Alice é amiga de minha mãe, assim como quem me comunica a sua morte. Gente que me viu pequena e me fez crescer, mantendo-se dentro de mim como mastros de navios que não tombam. Aos olhos azuis do António, o missivista, vejo-os de vez em quando, nos momentos em que as águas do mar dos Açores me visitam acordada. Tenho saudades de ambos os azuis, seus olhos e o mar da janela de casa. À Alice, guardo-a em muitos lugares, porque a convivência se desenrolou no tempo, e acompanhou-me do nascimento até agora, numa forma de presença leve que me fez observá-la muitas vezes sem vontade de dizer nada. Professora de português nas Caldas da Rainha, companheira de minha mãe, era uma mulher surpreendente e corajosa, ria muito, sempre, e entre risos era cortante e incisiva, uma forma de dizer verdades que não admite resposta. Fomos vizinhas também, mesmo que eu não me lembre, e que tenha sido ela a me devolver uma memória fantasiada de uma Ana debruçada na janela, horas à conversa com quem quer quer passasse.

Fizemos uma viagem, ela, minha mãe e eu, há anos atrás, à Vidigueira, pequena cidade do Alentejo português. Alice e seu marido, o Custódio, que era médico, foram importantes pessoas na luta anti-fascista em Portugal. Custódio, que já morreu há anos, esteve preso em Caxias, e há quem se lembre dele acudindo os presos que precisavam de cuidados médicos. Quase no estalar da Revolução dos Cravos, foram responsáveis por colônias de férias para os filhos dos presos políticos. E, depois da Revolução, foram de um entusiasmo sem par, mudando-se para a alentejana Vidigueira, onde então despontava o movimento cooperativista agrário e onde me encontro com Alice, em viagem de rememoração. O movimento revolucionário no Alentejo, mesmo que haja quem o diga, está longe de ter sido um fracasso: saiu-se da miséria física e moral mais atônita em que se vivia.

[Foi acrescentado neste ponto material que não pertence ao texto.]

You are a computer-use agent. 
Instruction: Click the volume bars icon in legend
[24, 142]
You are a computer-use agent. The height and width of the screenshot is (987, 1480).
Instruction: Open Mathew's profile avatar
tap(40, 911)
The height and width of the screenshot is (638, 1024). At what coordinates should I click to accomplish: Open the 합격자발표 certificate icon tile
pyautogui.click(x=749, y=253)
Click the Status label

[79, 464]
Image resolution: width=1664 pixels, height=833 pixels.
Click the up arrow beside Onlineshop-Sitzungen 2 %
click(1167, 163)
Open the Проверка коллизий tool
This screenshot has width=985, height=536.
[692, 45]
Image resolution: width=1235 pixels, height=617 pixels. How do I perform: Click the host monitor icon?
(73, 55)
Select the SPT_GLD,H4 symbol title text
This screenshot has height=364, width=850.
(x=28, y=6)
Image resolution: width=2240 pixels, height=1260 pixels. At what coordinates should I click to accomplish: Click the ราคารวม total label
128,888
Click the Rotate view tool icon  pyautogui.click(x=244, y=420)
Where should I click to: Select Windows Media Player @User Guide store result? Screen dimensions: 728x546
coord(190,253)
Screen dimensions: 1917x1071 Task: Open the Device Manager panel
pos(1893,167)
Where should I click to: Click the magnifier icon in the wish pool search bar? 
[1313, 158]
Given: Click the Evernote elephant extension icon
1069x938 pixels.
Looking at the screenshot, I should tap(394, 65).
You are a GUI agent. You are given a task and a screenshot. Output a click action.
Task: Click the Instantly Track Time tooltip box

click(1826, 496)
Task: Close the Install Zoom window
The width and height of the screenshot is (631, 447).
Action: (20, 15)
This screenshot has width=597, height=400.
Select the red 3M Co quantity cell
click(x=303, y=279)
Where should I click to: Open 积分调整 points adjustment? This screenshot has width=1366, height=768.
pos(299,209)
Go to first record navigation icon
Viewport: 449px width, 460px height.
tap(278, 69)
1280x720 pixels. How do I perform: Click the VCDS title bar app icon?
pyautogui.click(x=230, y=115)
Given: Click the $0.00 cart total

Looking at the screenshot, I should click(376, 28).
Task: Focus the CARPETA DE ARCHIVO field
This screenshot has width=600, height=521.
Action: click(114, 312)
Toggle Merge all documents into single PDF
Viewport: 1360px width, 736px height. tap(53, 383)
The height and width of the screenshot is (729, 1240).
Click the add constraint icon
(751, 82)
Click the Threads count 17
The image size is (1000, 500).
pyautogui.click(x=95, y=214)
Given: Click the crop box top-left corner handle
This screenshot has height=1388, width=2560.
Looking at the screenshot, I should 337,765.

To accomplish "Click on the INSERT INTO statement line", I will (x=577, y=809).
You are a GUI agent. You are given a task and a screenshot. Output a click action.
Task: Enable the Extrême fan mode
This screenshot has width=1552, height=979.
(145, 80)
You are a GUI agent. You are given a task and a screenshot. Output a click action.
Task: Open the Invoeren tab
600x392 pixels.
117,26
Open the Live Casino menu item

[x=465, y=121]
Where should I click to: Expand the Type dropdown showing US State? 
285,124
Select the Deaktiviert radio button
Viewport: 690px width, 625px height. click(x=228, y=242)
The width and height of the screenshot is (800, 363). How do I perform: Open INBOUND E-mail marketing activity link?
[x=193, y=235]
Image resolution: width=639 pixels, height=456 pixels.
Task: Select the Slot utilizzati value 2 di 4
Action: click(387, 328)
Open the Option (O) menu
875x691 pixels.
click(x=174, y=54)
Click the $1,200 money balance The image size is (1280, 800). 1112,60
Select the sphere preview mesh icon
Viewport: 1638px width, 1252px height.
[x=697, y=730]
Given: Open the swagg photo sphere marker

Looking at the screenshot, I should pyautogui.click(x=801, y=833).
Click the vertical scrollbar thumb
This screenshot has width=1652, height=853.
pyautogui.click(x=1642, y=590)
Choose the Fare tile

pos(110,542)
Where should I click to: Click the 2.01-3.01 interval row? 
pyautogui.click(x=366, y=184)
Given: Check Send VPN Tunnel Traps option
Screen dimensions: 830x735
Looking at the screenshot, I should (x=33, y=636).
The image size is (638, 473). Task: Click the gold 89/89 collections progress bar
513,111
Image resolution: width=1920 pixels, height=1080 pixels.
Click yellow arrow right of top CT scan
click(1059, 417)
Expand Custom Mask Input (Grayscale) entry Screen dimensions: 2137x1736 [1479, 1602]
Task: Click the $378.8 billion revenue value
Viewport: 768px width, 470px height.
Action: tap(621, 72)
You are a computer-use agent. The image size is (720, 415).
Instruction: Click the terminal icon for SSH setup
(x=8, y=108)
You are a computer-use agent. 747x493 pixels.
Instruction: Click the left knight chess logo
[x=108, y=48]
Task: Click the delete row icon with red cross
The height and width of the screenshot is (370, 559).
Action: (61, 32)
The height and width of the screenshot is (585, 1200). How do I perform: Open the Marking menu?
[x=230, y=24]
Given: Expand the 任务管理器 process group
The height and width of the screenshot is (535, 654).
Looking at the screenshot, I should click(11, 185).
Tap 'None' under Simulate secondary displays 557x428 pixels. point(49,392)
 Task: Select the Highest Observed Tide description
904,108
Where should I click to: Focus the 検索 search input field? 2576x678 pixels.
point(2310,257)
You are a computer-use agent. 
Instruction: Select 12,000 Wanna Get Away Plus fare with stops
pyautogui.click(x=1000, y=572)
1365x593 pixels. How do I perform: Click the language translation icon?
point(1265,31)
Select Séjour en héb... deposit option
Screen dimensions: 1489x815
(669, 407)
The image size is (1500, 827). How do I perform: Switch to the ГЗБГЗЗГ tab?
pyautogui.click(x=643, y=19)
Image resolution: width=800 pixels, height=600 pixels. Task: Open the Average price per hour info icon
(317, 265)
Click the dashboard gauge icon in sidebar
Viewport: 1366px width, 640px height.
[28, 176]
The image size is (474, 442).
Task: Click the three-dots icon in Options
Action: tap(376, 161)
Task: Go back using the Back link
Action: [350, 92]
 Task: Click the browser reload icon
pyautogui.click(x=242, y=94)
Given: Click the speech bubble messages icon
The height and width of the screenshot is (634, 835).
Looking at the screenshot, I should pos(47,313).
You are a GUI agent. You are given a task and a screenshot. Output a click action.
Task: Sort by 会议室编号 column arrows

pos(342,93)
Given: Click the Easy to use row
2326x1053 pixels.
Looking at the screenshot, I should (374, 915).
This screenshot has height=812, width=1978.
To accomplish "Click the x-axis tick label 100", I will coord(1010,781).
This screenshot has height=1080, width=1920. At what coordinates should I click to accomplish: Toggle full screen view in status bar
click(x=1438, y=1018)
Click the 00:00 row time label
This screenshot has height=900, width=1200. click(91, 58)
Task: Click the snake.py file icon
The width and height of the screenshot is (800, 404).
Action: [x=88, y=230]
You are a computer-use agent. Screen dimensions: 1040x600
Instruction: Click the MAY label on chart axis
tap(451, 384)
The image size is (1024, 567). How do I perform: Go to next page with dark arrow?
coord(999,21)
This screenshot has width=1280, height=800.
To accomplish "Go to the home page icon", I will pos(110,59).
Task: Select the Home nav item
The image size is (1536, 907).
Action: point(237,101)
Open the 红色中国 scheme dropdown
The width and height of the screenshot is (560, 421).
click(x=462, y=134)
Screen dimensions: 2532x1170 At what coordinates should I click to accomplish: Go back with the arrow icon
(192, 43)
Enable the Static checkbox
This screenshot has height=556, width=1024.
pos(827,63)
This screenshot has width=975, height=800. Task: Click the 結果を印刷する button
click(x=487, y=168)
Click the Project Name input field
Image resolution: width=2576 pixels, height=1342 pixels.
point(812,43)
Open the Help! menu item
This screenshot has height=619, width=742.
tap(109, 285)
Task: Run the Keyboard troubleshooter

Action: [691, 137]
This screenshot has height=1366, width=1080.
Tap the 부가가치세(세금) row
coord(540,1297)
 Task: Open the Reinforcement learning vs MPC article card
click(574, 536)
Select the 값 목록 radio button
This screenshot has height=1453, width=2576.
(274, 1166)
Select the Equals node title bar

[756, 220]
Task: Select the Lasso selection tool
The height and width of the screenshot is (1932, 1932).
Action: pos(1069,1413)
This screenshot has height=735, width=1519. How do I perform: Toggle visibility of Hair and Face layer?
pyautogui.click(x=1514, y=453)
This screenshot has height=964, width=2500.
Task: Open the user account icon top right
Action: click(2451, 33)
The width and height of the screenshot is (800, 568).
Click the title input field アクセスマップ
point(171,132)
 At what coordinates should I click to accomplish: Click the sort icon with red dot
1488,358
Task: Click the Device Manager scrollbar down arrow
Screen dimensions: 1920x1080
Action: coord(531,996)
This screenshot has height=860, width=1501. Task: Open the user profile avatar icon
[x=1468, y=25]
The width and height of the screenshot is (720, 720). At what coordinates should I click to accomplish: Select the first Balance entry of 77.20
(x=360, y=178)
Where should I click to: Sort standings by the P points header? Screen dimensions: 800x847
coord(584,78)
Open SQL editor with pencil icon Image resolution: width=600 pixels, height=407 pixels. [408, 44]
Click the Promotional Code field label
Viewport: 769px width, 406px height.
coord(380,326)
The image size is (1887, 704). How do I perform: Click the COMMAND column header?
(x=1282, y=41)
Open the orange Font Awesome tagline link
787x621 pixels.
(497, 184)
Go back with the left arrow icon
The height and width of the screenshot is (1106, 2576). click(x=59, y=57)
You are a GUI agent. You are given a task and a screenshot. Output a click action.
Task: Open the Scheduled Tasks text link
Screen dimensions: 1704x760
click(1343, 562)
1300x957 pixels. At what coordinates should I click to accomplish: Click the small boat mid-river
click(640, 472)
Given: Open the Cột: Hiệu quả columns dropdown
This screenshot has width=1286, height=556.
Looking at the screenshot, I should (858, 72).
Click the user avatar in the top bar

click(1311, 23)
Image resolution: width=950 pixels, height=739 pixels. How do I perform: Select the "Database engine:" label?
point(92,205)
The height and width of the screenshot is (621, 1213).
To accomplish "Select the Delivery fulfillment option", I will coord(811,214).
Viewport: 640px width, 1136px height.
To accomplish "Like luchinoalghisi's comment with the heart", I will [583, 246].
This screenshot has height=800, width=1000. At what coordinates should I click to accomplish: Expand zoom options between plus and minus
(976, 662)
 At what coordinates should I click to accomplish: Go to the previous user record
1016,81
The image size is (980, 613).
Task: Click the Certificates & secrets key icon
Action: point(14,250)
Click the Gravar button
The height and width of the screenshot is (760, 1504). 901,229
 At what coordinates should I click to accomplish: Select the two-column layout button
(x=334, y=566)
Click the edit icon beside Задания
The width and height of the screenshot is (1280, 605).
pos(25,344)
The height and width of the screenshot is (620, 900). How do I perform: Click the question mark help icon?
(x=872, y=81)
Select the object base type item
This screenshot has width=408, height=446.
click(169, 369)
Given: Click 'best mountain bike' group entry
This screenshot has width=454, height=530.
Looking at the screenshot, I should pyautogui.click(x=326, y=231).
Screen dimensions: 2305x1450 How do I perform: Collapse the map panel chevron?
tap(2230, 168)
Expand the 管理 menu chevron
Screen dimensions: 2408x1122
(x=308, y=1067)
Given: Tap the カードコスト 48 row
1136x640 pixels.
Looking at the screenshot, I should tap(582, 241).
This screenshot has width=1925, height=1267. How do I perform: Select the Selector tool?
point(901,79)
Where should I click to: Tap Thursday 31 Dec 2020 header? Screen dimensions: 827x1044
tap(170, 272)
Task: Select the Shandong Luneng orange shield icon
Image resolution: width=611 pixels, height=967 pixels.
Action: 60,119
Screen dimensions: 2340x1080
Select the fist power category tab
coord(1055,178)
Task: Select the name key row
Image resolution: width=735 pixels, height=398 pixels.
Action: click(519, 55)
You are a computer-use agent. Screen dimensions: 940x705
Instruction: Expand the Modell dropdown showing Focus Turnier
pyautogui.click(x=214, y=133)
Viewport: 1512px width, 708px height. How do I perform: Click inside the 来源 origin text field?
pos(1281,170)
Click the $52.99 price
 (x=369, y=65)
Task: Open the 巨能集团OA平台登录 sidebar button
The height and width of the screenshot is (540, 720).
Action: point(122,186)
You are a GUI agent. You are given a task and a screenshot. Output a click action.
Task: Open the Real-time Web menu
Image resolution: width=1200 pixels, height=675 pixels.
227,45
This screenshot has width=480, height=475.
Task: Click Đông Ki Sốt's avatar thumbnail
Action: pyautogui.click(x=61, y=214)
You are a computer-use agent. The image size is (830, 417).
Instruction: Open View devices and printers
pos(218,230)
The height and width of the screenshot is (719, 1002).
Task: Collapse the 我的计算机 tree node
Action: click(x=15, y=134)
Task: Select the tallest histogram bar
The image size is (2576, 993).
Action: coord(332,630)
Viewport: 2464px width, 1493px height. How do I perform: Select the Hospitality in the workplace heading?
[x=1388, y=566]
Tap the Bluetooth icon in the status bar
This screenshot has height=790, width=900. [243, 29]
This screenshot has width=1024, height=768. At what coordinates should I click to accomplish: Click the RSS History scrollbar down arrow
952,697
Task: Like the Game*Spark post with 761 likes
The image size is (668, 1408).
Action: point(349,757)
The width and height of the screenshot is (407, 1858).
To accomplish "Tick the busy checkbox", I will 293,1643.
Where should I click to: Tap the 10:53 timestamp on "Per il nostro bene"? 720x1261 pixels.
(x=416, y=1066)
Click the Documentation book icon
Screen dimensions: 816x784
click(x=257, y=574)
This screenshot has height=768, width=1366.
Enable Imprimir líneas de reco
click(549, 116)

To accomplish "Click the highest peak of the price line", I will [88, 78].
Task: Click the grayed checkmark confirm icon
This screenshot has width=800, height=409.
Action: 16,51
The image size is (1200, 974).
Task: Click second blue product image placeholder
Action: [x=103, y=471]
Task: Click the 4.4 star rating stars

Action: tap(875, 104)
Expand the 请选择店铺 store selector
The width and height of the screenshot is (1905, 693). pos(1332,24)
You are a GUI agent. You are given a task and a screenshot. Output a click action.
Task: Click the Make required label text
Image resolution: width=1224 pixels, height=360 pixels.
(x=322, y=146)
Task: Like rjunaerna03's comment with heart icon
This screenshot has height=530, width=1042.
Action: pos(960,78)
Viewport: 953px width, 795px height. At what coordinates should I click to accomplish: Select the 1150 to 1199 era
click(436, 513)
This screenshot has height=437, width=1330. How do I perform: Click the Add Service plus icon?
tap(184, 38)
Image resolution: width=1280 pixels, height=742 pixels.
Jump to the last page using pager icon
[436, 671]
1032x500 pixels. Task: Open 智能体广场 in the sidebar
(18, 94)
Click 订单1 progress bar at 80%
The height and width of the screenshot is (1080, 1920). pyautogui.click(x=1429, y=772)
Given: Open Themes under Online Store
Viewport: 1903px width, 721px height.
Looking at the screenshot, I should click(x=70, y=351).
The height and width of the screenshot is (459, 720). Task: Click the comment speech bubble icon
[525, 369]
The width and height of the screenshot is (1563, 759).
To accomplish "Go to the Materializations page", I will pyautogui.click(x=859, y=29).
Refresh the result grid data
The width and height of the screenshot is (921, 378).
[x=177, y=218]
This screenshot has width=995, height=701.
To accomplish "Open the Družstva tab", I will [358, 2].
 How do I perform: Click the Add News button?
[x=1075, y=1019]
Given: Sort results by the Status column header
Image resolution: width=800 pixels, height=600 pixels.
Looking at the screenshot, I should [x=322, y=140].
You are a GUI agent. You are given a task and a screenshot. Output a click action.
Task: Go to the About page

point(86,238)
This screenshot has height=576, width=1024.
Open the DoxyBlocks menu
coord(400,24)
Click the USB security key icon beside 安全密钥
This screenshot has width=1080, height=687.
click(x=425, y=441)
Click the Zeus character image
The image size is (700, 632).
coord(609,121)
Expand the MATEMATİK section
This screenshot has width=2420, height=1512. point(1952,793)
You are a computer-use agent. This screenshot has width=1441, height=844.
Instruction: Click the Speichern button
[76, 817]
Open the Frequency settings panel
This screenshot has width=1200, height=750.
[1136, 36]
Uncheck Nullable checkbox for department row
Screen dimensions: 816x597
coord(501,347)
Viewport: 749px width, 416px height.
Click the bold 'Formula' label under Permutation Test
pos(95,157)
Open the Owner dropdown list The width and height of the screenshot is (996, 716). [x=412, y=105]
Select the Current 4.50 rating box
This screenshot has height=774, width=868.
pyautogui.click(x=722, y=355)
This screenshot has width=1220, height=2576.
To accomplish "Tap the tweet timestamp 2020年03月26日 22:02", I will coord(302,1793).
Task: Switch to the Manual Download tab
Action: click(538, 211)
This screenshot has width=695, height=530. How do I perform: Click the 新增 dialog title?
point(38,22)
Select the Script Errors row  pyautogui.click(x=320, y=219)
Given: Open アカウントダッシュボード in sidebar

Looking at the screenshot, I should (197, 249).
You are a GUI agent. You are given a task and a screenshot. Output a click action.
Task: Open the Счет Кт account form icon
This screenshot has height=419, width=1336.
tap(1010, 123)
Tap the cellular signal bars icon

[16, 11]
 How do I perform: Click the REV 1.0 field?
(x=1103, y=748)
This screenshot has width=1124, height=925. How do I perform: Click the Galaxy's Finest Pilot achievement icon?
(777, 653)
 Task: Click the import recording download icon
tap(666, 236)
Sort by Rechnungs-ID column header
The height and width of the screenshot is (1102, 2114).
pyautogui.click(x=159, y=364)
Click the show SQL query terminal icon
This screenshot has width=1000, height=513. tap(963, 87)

Nessa viagem, visitamos antigos amigos de Alice. Rugas em forma de pessoas. Sentámo-nos muitas vezes à beira das casas caiadas, o pote de cal virgem a borbulhar ao lado, o pincel pronto para branquear qualquer mancha na parede. As ruas vazias debaixo de um sol de muitas dezenas de graus. O tempo parado, o vento parado, o som parado. Saí para andar pelos campos, lembro-me. Pelos campos de sobreiros e azinheiras, sangrando eles pelo corte recente da cortiça, retorcendo-se elas para dentro da terra em busca da água tão escassa, e o chão forrado de bolotas à espera dos porcos e dos javalis. E ao longe os montes, e mais longe a silhueta de um castelo, e mais longe ainda as curvas do Tejo que não vejo mas pressinto, e me encaminham para Lisboa. Volto, e Alice está de olhos fechados sentada à sombra de uma latada - e porque tudo está ligado e acontece agora em meio ao passado, vejo ao seu lado o meu avô, que também se chamava António mas não tinha os olhos azuis, tesoura em punho no corte das uvas já maduras que se penduram até alcançarem os seus dedos. Está nos Açores, o meu avô, e o seu olhar amalgama-se ao de Alice, que acorda de chofre e oferece-me uma piada, e um dito, e uma música da resistência.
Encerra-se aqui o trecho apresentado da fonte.